Provided information:
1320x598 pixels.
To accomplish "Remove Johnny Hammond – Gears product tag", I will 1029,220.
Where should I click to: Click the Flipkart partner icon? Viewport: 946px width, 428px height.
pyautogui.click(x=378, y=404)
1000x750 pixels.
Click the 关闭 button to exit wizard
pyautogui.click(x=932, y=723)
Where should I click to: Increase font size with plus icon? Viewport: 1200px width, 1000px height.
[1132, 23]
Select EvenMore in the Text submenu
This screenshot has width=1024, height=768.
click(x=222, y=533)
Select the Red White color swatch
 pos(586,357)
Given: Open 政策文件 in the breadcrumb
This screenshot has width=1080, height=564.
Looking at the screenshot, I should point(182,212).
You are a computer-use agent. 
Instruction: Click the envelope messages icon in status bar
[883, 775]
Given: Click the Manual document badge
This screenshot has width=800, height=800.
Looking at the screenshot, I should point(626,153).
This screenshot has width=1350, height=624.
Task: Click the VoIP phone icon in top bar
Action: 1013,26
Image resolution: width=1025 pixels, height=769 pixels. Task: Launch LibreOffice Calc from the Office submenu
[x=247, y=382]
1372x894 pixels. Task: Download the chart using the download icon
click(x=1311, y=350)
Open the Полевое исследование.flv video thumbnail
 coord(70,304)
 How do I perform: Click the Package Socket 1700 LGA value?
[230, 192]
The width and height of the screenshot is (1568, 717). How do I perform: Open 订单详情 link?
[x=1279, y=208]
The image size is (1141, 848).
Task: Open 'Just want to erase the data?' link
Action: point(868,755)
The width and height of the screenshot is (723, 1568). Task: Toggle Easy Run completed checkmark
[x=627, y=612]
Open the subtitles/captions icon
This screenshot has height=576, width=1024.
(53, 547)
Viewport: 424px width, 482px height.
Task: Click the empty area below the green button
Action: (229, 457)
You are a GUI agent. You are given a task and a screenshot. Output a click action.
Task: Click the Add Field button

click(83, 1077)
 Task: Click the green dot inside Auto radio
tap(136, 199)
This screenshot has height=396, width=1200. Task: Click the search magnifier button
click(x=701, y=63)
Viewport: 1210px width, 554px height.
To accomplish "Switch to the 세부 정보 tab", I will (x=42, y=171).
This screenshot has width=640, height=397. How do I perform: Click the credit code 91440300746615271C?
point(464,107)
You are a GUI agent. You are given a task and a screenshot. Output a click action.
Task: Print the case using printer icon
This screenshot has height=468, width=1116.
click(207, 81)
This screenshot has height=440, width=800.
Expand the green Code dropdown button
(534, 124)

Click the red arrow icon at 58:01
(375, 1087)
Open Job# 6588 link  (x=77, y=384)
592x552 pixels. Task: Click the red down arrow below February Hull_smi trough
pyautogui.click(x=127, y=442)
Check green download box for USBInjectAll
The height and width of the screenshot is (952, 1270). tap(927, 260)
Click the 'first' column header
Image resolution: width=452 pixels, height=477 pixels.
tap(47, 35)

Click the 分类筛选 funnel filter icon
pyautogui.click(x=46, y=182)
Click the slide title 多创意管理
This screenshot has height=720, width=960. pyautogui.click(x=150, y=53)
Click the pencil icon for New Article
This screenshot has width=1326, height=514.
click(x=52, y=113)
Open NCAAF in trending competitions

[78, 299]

Work item:
Retype the listing above word for word.

Reply:
1320x598 pixels.
To accomplish "Remove Johnny Hammond – Gears product tag", I will 1029,220.
Where should I click to: Click the Flipkart partner icon? Viewport: 946px width, 428px height.
pyautogui.click(x=378, y=404)
1000x750 pixels.
Click the 关闭 button to exit wizard
pyautogui.click(x=932, y=723)
Where should I click to: Increase font size with plus icon? Viewport: 1200px width, 1000px height.
[1132, 23]
Select EvenMore in the Text submenu
This screenshot has width=1024, height=768.
click(x=222, y=533)
Select the Red White color swatch
 pos(586,357)
Given: Open 政策文件 in the breadcrumb
This screenshot has width=1080, height=564.
Looking at the screenshot, I should point(182,212).
You are a computer-use agent. 
Instruction: Click the envelope messages icon in status bar
[883, 775]
Given: Click the Manual document badge
This screenshot has width=800, height=800.
Looking at the screenshot, I should point(626,153).
This screenshot has width=1350, height=624.
Task: Click the VoIP phone icon in top bar
Action: 1013,26
Image resolution: width=1025 pixels, height=769 pixels. Task: Launch LibreOffice Calc from the Office submenu
[x=247, y=382]
1372x894 pixels. Task: Download the chart using the download icon
click(x=1311, y=350)
Open the Полевое исследование.flv video thumbnail
 coord(70,304)
 How do I perform: Click the Package Socket 1700 LGA value?
[230, 192]
The width and height of the screenshot is (1568, 717). How do I perform: Open 订单详情 link?
[x=1279, y=208]
The image size is (1141, 848).
Task: Open 'Just want to erase the data?' link
Action: point(868,755)
The width and height of the screenshot is (723, 1568). Task: Toggle Easy Run completed checkmark
[x=627, y=612]
Open the subtitles/captions icon
This screenshot has height=576, width=1024.
(53, 547)
Viewport: 424px width, 482px height.
Task: Click the empty area below the green button
Action: (229, 457)
You are a GUI agent. You are given a task and a screenshot. Output a click action.
Task: Click the Add Field button

click(83, 1077)
 Task: Click the green dot inside Auto radio
tap(136, 199)
This screenshot has height=396, width=1200. Task: Click the search magnifier button
click(x=701, y=63)
Viewport: 1210px width, 554px height.
To accomplish "Switch to the 세부 정보 tab", I will (x=42, y=171).
This screenshot has width=640, height=397. How do I perform: Click the credit code 91440300746615271C?
point(464,107)
You are a GUI agent. You are given a task and a screenshot. Output a click action.
Task: Print the case using printer icon
This screenshot has height=468, width=1116.
click(207, 81)
This screenshot has height=440, width=800.
Expand the green Code dropdown button
(534, 124)

Click the red arrow icon at 58:01
(375, 1087)
Open Job# 6588 link  (x=77, y=384)
592x552 pixels. Task: Click the red down arrow below February Hull_smi trough
pyautogui.click(x=127, y=442)
Check green download box for USBInjectAll
The height and width of the screenshot is (952, 1270). tap(927, 260)
Click the 'first' column header
Image resolution: width=452 pixels, height=477 pixels.
tap(47, 35)

Click the 分类筛选 funnel filter icon
pyautogui.click(x=46, y=182)
Click the slide title 多创意管理
This screenshot has height=720, width=960. pyautogui.click(x=150, y=53)
Click the pencil icon for New Article
This screenshot has width=1326, height=514.
click(x=52, y=113)
Open NCAAF in trending competitions

[78, 299]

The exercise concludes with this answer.